Now, integrate this with respect to $y$ to find $g(y, z)$:
$g(y, z) = \int 2y \, dy = y^2 + h(z)$
(We add $h(z)$ because any part of $g$ that only had $z$'s would have disappeared when we took the derivative with respect to $y$.)

3. **Update $f$ and use the third part (with respect to z) to find $h(z)$:**
Let's put $g(y, z)$ back into our $f(x, y, z)$ expression:
$f(x, y, z) = x^2 - xy - xz + y^2 + h(z)$
Now, take the derivative of this new $f$ with respect to $z$:
$\frac{\partial f}{\partial z} = \frac{\partial}{\partial z}(x^2 - xy - xz + y^2 + h(z)) = 0 - 0 - x + 0 + \frac{dh}{dz} = -x + \frac{dh}{dz}$
From the problem, we know $\frac{\partial f}{\partial z} = 2z - x$.
Set them equal: $-x + \frac{dh}{dz} = 2z - x$.
This simplifies to $\frac{dh}{dz} = 2z$.
Finally, integrate this with respect to $z$ to find $h(z)$:
$h(z) = \int 2z \, dz = z^2 + C$
(Here, $C$ is a real constant, because there are no more variables left!)
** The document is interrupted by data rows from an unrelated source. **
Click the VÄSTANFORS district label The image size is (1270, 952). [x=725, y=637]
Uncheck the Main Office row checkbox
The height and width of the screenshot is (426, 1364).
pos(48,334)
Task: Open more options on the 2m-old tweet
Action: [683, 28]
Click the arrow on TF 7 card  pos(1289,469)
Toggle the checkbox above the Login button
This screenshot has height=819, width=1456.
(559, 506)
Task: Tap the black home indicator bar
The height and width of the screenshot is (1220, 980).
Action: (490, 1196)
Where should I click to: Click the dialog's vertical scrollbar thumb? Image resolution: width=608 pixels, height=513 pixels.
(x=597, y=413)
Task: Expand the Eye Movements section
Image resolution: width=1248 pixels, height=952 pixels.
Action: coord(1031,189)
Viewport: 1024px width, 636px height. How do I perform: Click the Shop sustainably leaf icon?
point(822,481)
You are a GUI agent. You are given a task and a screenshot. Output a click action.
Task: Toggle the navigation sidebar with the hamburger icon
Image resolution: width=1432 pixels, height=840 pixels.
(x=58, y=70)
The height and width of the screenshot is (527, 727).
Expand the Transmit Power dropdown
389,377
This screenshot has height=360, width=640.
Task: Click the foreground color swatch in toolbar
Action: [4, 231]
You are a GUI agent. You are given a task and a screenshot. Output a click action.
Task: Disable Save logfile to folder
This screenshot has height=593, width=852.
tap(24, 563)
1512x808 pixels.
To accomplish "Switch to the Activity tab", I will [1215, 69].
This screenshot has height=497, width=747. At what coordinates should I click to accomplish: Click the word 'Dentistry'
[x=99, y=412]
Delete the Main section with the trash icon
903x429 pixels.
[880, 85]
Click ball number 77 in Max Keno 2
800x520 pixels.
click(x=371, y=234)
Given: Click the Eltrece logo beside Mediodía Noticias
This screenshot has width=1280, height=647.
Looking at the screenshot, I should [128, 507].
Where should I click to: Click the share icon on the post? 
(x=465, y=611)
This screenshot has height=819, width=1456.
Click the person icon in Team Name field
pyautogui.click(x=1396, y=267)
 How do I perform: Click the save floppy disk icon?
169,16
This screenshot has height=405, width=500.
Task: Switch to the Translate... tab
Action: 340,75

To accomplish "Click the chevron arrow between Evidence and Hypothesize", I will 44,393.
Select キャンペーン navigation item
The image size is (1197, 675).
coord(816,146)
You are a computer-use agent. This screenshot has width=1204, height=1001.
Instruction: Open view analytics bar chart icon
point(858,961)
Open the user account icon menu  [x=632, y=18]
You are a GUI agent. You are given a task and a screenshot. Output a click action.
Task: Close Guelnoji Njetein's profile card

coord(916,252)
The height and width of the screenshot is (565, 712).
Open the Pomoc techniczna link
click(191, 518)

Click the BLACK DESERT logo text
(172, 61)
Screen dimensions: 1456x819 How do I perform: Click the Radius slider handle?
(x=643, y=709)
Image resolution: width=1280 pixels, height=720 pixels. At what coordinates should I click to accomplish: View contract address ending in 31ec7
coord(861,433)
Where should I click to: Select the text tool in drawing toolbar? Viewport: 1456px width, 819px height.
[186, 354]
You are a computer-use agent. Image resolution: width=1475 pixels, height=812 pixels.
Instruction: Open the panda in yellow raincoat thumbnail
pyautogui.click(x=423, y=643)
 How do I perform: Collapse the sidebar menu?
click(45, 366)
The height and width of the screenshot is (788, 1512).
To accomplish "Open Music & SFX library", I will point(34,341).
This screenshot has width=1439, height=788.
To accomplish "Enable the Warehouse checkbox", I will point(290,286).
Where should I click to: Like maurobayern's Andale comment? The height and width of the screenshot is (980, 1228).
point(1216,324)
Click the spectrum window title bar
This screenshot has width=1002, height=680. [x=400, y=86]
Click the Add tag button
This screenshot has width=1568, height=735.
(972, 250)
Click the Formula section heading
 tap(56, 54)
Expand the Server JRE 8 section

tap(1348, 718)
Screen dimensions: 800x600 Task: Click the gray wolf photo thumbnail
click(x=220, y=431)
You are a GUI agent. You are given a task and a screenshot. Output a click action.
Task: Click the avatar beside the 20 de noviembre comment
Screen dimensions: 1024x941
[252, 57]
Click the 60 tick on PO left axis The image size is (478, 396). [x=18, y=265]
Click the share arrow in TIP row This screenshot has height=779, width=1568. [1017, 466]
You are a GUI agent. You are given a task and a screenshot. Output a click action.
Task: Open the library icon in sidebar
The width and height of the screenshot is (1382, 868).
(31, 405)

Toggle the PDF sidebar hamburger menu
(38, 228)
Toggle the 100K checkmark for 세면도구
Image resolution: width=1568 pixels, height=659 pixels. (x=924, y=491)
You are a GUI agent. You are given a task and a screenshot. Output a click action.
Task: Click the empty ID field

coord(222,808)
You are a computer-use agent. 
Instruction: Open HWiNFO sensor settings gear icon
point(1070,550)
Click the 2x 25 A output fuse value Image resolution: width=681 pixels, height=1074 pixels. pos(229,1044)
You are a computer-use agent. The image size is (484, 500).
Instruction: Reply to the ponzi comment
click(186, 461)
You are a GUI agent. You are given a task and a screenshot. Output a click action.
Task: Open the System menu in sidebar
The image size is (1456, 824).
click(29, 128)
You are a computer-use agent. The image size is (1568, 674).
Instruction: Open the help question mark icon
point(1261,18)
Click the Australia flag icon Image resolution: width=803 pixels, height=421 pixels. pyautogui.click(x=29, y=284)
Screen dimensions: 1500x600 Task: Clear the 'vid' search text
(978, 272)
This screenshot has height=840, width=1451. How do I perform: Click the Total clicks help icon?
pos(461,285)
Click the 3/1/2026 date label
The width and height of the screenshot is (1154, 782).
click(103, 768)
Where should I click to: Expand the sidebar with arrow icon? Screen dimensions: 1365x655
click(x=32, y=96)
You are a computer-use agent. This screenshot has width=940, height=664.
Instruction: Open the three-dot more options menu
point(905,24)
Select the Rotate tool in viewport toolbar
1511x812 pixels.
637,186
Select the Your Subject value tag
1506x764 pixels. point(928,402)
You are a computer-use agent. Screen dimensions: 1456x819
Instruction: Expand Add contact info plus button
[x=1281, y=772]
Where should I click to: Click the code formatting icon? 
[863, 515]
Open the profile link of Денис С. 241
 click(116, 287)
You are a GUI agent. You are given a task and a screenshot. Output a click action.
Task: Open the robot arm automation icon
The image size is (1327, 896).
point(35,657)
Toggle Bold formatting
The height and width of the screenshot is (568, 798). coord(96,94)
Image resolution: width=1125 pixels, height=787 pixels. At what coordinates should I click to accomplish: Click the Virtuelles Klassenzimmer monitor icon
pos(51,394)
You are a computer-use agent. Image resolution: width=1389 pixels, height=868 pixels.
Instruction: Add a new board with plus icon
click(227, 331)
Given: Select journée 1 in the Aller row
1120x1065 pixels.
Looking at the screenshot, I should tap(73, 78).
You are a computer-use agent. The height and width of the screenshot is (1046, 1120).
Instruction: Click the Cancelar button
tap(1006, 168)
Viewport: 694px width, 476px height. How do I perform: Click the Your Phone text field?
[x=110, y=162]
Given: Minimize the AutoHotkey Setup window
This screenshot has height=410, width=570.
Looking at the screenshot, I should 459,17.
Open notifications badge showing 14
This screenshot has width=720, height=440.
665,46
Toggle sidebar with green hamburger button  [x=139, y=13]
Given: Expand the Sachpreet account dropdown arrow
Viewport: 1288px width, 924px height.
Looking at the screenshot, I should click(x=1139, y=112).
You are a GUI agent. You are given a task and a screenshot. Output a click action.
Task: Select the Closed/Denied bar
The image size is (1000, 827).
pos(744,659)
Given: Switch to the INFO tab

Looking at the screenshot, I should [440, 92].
4. **Put it all together!**
Substitute $h(z)$ back into our $f(x, y, z)$ expression:
$f(x, y, z) = x^2 - xy - xz + y^2 + z^2 + C$

And there you have it! This function $f$ is our potential function. We can always add any constant $C$ to it, and it will still work because the derivative of a constant is zero.